Greenpeace activists board a Shell platform headed for the North Sea to expand existing oil and gas on 6th February (AFP via Getty Images)
It increasingly feels like the oil industry is operating on a different planet.
Profit-wise, things have never been better for the fossil-fuel titans. Exxon, Chevron, BP, Shell and TotalEnergies reported record takings of a combined $200bn in 2022 after oil and gas prices soared in the wake of Russia’s invasion of Ukraine.
Meanwhile, rising inflation has left many struggling to afford heating and food. Disasters linked to climate change – which is primarily driven by fossil fuels – brought more misery last year from widespread flooding in Pakistan, to a summer of wildfires across western Europe, and a drought-driven hunger crisis in the Horn of Africa. In the US alone, there were 18 weather/climate disaster events with losses exceeding $1bn in 2022.
Still, lots to celebrate in the C-suites. US major Exxon led the pack with the largest profits in history for a Western oil firm after making $56bn.
“A good set of results,” BP CEO Bernard Looney told CNBC on Tuesday after the company’s earnings call also included the bombshell news that BP would be dialing back plans to cut its carbon emissions. BP previously said that emissions would be lowered 35-40 per cent by 2030. Now, it’s weakened that target to a 20-30 per cent cut.

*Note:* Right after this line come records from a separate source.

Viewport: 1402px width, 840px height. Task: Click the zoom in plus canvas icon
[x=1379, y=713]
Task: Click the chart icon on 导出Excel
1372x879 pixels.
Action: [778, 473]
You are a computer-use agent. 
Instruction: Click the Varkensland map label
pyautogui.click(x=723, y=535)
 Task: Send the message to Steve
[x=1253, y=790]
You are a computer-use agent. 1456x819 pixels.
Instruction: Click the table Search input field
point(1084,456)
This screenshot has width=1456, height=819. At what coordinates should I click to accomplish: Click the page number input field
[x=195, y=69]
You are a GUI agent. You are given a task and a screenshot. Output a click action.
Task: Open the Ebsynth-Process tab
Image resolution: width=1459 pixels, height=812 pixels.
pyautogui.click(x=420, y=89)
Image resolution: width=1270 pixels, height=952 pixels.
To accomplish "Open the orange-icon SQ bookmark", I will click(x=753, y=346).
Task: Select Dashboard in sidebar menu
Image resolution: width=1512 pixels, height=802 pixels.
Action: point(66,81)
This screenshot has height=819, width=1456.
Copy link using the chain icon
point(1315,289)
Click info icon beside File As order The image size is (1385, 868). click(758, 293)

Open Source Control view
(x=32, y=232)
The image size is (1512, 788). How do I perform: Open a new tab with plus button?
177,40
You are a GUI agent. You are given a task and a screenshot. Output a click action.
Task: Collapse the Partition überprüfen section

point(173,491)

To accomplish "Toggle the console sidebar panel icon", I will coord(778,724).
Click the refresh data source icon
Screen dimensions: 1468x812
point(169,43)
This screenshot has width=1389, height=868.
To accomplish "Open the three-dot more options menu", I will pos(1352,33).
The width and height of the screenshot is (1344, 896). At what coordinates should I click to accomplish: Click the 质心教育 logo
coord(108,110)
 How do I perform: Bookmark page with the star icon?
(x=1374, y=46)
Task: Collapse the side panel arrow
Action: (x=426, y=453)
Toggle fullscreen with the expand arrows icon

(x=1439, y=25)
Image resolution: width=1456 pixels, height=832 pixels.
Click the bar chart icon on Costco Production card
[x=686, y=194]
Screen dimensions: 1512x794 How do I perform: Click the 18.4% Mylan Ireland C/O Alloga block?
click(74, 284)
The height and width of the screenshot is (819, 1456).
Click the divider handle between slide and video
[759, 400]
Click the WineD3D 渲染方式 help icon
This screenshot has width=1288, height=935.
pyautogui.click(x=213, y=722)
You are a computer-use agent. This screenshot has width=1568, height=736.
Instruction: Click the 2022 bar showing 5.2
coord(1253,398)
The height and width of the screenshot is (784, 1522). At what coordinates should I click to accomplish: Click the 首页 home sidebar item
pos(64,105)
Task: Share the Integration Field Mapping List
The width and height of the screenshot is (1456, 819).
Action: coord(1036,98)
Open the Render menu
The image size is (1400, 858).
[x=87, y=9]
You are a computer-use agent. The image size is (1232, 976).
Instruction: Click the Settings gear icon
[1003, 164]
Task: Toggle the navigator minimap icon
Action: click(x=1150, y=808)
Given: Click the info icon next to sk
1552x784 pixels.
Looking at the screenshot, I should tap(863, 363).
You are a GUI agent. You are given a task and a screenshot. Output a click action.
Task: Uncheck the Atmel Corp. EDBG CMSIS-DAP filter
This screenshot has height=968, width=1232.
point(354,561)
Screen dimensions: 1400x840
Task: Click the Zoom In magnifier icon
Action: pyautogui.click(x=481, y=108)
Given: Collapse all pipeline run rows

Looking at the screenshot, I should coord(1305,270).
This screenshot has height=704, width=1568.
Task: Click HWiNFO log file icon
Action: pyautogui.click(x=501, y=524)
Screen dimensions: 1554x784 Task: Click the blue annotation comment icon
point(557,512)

The Big Oil bonanza sparked furious responses across the board from climate activists to the UN Secretary General.
“If you earned £40,000 a day from when Jesus was born to the present day, you would still not make as much as Shell did in profits last year,” Greenpeace tweeted as activists boarded one of the company’s drilling platforms on its way to the North Sea, and demanded it stops expanding oil and gas production around the world.
Activists from Friends of the Earth and Alternatiba doused TotalEnergies’ Parisian HQ in red paint on Wednesday the 8th of February, and accused the company of “climate-killing and criminal activities”.
And US President Joe Biden gave a special shout-out in his State of the Union speech the second week of February.
“Have you noticed Big Oil just reported its profits? Record profits.
Last year, they made $200 billion in the midst of a global energy crisis.
I think it’s outrageous,” Mr Biden said, and proposed quadrupling the tax on corporate stock buybacks.
UN chief António Guterres directly addressed Big Oil as he set out his 2023 priorities before the General Assembly in New York on Monday.
“I have a special message for fossil fuel producers and their enablers scrambling to expand production and raking in monster profits: If you cannot set a credible course for net-zero, with 2025 and 2030 targets covering all your operations, you should not be in business,” he said.
“Your core product is our core problem. We need a renewables revolution, not a self-destructive fossil fuel resurgence.”